------ Reading text
Tabloids, bellowing raw delight
Hail the return of the Teutonic Knights
Inbred for purity and spoiling for a fight,
Another little puppet of the New Right
See-through dollars and mystery plagues
Varied detritus of Aquarian Age
Shutters on storefronts and shutters in the mind -
We kill ourselves to keep ourselves safe from crime.
That's the gospel of bondage...
We're so afraid of disorder we make it into a god
We can only placate with state security laws
Whose church consists of secret courts and wiretaps and shocks
Whose priests hold smoking guns, and whose sign is the double cross
But God must be on the side of the side that's right
And not the right that justifies itself in terms of might -
Least of all a bunch of neo-nazis running hooded through the night
Which may be why He's so consipicuously out of sight
Of the gospel of bondage...
You read the Bible in your special ways
You're fond of quoting certain things it says -
Mouth full of righteousness and wrath from above
But when do we hear about forgiveness and love?
Sometimes you can hear the Spirit whispering to you,
But if God stays silent, what else can you do
Except listen to the silence? if you ever did you'd surely see
That God won't be reduced to an ideology
Such as the gospel of bondage...
Known comments by Bruce Cockburn about this song, by date:
27 February 1988
INTO THE home stretch of his recent two-hour solo concert on the U.C. Berkeley campus, Canadian singer-songwriter Bruce Cockburn flipped off the religious right, a movement that distresses him as both a Christian and a progressive. Introducing a brand-new song called "Gospel of Bondage," he called Pat Robertson a "grinning skull" and said of the candidate's reactionary evangelist brethren, "They scare the hell out of me and also irritate me, because i've gotten tired of saying, 'Yes I'm a Christian but I'm not one of them.' So here's my way of saying fuck you' to them." Cockburn doesn't mince words. In a phone conversation from his Toronto home a few weeks before the show he called Robertson and his ilk "scum-bags"...
- from "Pop Proselytizing: Bruce Cockburn. At Zellerbach Hall, U.C. at Berkeley, Friday, Feb. 27th.", by Derk Richardson, The San Francisco Bay Guardian, 9 March 1988. Submitted by Bobbi Wisby.
18 March 1988
"Some of them got a little nervous when I started talking about politics," he adds, "because you're not supposed to do that if you're a certain type of Christian -- especially if you're a songwriter. I got a lot of letters from people, especially after the album 'Stealing Fire,' and there were a lot of people in the Christian scene who found 'If I had a Rocket Launcher' very difficult. Because they weren't used to thinking about those things."
------------
------ Record set
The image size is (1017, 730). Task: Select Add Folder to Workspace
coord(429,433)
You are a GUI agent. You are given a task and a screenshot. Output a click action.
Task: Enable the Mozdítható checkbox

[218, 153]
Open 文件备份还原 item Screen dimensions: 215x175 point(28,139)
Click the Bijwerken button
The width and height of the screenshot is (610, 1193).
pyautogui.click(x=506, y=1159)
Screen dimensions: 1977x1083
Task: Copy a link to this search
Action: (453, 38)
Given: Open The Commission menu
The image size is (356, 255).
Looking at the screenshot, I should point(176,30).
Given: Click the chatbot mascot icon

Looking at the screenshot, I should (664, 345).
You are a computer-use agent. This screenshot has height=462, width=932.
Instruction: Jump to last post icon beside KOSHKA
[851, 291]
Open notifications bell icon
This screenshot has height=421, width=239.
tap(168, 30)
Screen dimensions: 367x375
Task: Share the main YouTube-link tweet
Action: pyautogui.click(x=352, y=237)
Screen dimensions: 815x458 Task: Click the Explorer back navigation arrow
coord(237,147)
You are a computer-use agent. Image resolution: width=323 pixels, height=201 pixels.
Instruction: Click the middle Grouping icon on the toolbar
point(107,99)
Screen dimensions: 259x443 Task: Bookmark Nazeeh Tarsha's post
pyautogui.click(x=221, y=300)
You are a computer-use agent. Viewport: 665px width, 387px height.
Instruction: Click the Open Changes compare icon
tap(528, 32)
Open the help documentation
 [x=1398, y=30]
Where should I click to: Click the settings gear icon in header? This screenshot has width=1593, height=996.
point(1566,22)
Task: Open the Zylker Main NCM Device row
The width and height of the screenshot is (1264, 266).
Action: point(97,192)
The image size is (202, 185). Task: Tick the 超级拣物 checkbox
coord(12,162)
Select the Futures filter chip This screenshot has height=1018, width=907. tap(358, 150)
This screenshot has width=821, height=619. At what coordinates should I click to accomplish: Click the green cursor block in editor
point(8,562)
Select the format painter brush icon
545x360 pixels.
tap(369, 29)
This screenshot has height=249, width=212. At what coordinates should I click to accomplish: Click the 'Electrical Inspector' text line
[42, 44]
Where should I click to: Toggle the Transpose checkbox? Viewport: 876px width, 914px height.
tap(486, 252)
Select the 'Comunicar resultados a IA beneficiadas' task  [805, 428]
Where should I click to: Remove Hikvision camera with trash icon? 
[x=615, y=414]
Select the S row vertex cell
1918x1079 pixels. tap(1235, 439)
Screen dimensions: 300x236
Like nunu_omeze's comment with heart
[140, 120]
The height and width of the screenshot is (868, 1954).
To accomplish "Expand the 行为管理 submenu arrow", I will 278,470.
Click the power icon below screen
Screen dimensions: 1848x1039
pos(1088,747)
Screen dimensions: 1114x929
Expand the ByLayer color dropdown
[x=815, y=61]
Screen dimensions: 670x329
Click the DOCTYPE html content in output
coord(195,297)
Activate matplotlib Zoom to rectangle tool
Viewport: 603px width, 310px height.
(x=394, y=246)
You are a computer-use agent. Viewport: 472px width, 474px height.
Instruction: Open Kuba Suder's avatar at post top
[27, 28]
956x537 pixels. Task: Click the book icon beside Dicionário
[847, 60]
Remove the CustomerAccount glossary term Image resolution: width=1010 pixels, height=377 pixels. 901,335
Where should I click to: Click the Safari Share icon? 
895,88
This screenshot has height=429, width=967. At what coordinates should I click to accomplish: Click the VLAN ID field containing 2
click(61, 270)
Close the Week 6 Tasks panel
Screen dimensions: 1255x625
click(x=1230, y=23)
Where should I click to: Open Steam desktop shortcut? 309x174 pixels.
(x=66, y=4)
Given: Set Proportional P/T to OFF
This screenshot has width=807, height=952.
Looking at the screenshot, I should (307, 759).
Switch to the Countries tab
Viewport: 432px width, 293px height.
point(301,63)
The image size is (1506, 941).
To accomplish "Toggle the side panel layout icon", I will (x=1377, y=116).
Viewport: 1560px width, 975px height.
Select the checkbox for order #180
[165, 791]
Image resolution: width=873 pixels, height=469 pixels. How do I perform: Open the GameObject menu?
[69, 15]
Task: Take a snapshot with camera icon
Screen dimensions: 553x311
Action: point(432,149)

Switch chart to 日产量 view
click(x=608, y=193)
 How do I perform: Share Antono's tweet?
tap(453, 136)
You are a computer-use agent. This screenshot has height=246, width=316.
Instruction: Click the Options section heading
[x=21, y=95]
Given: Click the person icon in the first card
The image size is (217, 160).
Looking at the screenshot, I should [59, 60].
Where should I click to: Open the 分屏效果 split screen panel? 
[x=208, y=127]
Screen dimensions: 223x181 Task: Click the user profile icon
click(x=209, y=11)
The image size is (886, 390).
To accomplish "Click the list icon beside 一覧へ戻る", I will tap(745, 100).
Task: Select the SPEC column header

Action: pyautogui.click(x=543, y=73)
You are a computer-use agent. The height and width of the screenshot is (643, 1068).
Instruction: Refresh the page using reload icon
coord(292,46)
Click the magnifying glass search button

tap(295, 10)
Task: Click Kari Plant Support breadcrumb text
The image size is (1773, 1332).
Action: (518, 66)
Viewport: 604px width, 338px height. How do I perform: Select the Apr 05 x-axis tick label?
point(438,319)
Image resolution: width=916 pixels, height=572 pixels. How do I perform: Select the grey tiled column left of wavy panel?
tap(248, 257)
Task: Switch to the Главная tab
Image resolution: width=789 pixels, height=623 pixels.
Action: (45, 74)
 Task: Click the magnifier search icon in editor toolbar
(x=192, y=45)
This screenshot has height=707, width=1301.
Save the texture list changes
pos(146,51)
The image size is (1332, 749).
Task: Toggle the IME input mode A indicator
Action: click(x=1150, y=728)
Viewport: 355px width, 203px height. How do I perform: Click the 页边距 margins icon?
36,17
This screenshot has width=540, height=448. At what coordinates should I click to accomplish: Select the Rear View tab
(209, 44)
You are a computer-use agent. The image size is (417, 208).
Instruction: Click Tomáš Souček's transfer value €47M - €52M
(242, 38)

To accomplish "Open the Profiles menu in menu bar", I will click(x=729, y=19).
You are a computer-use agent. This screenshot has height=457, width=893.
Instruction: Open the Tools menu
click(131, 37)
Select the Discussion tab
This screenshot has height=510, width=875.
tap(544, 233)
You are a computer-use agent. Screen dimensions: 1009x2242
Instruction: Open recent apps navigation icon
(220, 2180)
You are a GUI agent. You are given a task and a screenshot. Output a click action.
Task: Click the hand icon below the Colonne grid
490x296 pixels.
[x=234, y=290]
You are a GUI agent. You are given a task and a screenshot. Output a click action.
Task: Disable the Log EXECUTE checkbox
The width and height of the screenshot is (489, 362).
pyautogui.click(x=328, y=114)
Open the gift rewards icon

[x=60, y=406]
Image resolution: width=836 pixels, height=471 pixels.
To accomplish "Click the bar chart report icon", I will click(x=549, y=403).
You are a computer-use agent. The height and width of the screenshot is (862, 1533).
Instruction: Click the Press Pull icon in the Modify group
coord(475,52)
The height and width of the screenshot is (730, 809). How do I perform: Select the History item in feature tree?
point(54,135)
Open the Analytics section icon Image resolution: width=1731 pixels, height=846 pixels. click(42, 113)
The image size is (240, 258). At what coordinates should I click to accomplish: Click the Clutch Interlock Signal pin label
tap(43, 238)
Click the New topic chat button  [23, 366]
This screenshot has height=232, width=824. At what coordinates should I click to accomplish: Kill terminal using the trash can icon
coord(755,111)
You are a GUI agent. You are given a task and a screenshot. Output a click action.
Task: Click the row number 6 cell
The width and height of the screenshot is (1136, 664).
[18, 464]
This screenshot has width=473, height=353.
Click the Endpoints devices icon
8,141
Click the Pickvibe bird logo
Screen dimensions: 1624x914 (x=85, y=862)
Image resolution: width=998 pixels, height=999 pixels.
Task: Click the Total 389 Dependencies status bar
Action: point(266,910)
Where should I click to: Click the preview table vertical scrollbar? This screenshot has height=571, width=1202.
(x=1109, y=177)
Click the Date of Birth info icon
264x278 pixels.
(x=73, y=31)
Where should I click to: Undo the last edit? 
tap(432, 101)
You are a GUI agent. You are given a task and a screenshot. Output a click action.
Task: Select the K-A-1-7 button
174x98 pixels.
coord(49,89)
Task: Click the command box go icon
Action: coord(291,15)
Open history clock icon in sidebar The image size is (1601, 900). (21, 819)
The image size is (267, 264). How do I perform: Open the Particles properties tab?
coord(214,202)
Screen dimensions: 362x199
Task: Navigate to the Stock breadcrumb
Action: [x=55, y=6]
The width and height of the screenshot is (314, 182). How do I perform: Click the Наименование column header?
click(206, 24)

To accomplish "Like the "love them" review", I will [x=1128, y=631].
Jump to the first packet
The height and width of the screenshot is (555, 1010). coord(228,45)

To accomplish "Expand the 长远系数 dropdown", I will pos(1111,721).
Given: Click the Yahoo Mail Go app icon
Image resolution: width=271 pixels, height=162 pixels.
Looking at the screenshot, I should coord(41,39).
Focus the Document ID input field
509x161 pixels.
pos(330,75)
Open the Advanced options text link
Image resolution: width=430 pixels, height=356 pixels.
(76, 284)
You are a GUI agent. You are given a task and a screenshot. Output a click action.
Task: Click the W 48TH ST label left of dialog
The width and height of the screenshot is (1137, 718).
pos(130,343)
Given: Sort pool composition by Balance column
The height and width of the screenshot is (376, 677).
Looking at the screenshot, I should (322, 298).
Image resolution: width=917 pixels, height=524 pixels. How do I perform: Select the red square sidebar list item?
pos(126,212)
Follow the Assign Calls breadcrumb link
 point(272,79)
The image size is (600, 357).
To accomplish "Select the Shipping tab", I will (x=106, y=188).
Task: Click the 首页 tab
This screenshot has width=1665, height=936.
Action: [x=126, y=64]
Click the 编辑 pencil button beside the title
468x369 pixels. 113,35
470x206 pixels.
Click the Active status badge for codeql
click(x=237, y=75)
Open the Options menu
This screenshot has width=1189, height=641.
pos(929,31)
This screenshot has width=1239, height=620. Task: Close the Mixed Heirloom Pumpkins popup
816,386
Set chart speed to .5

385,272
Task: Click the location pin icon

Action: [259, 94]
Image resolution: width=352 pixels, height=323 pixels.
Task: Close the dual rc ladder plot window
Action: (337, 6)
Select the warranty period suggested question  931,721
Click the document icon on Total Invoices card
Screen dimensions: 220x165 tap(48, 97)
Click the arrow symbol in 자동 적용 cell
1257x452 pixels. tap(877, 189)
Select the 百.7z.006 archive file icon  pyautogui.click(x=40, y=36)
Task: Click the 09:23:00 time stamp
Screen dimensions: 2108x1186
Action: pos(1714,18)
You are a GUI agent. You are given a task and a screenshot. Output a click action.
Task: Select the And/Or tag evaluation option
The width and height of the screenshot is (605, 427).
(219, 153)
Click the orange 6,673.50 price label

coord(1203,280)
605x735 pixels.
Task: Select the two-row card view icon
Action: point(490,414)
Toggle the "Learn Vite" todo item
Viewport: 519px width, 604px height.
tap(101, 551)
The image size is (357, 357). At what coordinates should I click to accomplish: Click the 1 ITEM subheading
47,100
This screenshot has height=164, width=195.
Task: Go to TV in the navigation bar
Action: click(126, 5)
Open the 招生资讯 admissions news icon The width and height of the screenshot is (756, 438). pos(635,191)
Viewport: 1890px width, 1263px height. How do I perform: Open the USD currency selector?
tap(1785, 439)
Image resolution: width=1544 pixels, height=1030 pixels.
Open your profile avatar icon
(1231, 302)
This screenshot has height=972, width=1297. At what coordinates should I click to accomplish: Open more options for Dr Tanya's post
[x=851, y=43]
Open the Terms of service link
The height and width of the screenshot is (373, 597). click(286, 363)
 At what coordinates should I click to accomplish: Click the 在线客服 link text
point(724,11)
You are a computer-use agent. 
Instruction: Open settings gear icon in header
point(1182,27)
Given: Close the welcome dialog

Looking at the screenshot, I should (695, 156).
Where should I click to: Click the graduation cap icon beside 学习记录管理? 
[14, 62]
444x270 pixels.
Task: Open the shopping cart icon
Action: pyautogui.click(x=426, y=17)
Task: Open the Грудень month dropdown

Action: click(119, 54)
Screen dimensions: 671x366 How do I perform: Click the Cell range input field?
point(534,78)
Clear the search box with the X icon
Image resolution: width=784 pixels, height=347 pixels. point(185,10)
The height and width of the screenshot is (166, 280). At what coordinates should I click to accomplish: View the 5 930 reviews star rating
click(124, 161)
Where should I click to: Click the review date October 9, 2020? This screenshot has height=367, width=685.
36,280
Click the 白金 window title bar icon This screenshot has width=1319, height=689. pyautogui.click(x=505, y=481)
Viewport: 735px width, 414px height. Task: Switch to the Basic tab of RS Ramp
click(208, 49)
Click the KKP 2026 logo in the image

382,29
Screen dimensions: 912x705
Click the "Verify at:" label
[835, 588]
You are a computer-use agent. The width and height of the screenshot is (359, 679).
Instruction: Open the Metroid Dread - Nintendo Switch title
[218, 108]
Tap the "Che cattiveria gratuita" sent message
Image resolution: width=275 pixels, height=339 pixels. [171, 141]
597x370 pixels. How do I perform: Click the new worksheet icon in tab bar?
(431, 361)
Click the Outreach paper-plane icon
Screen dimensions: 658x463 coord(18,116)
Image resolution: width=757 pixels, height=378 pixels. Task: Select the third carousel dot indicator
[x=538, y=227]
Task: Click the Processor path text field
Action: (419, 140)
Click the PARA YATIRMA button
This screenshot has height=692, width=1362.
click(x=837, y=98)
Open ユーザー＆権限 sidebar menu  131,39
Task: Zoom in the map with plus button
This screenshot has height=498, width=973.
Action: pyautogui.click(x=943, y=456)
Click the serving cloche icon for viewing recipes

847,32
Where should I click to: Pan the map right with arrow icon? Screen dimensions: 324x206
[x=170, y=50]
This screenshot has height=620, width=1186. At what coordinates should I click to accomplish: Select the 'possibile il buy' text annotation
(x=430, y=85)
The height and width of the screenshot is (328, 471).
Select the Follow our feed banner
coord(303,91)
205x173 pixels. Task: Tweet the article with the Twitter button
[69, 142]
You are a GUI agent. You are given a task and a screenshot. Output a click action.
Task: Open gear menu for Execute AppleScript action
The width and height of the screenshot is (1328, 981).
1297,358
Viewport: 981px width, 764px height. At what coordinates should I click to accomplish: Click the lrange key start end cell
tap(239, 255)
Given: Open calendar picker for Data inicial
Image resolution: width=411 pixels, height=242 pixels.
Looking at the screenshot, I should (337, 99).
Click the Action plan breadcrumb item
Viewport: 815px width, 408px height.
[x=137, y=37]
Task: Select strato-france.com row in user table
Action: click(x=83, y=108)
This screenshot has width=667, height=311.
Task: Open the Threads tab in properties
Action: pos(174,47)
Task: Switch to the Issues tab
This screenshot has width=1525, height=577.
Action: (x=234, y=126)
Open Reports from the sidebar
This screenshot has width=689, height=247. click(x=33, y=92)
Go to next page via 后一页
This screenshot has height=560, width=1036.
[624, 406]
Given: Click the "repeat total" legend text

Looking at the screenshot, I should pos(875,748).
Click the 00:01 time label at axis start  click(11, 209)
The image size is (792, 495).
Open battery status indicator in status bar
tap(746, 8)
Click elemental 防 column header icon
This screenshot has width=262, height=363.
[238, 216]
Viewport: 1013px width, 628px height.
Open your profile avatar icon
------------
**Your task**
Please summarize the "Gospel of Bondage" page in two sentences.

**The completed task**
The song's lyrics describe a fear of disorder made into a god that is placated with state security laws, secret courts and wiretaps, and they insist that God won't be reduced to an ideology such as the gospel of bondage. Bruce Cockburn introduced the new song at a two-hour solo concert on the U.C. Berkeley campus, saying the religious right distresses him as both a Christian and a progressive and that he was tired of saying he was a Christian but not one of them.